Multiples of 16: 16, 32, 48, 64, 80, ...
Multiples of 20: 20, 40, 60, 80, ...
The least common multiple (LCM) of 16 and 20 is 80.
Convert each term to have a denominator of 80:
$$ \dfrac{25}{16} = \dfrac{25 \times 5}{16 \times 5} = \dfrac{125}{80} $$.
$$ \dfrac{1}{20} = \dfrac{1 \times 4}{20 \times 4} = \dfrac{4}{80} $$.
$$ 1 = \dfrac{80}{80} $$.
Now, add them together:
$$ \dfrac{125}{80} + \dfrac{4}{80} + \dfrac{80}{80} = \dfrac{125 + 4 + 80}{80} = \dfrac{209}{80} $$.

**step6** Simplifying the Result

The sum is $$ \dfrac{209}{80} $$. This is an improper fraction.

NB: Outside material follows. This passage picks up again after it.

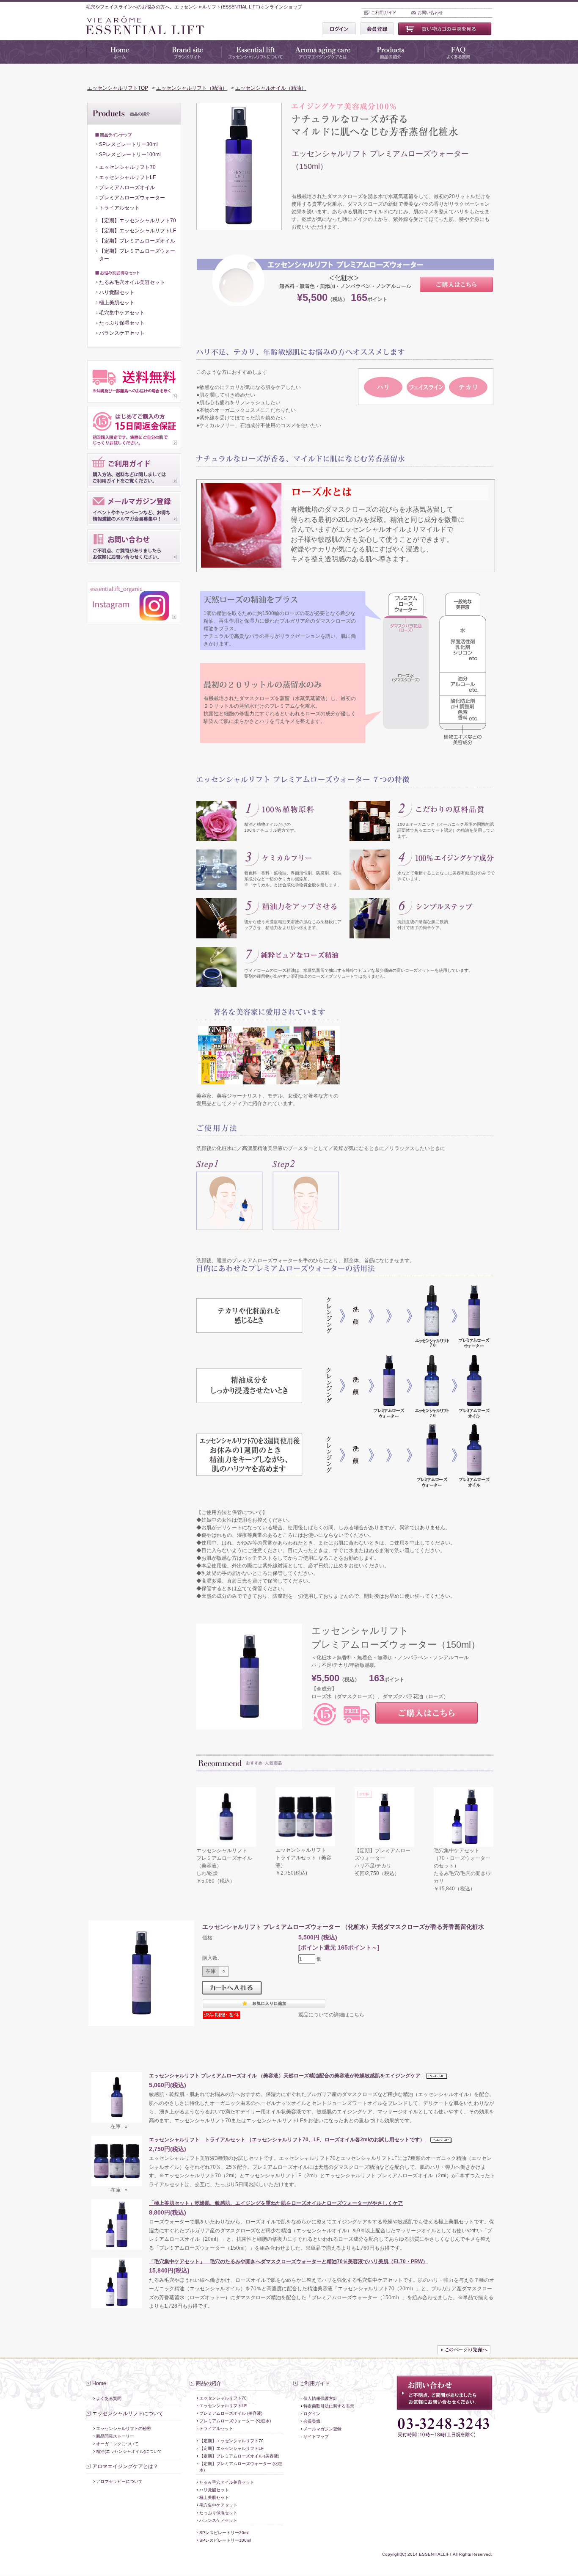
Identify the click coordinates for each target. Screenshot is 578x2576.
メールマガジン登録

To express it as a mixed number, divide 209 by 80:
$$ 209 \div 80 = 2 $$ with a remainder of $$ 209 - (2 \times 80) = 209 - 160 = 49 $$.
So, the mixed number is $$ 2\dfrac{49}{80} $$.
The fraction $$ \dfrac{49}{80} $$ cannot be simplified further as 49 and 80 do not share common factors other than 1.
Therefore, the final answer is $$ \dfrac{209}{80} $$ or $$ 2\dfrac{49}{80} $$.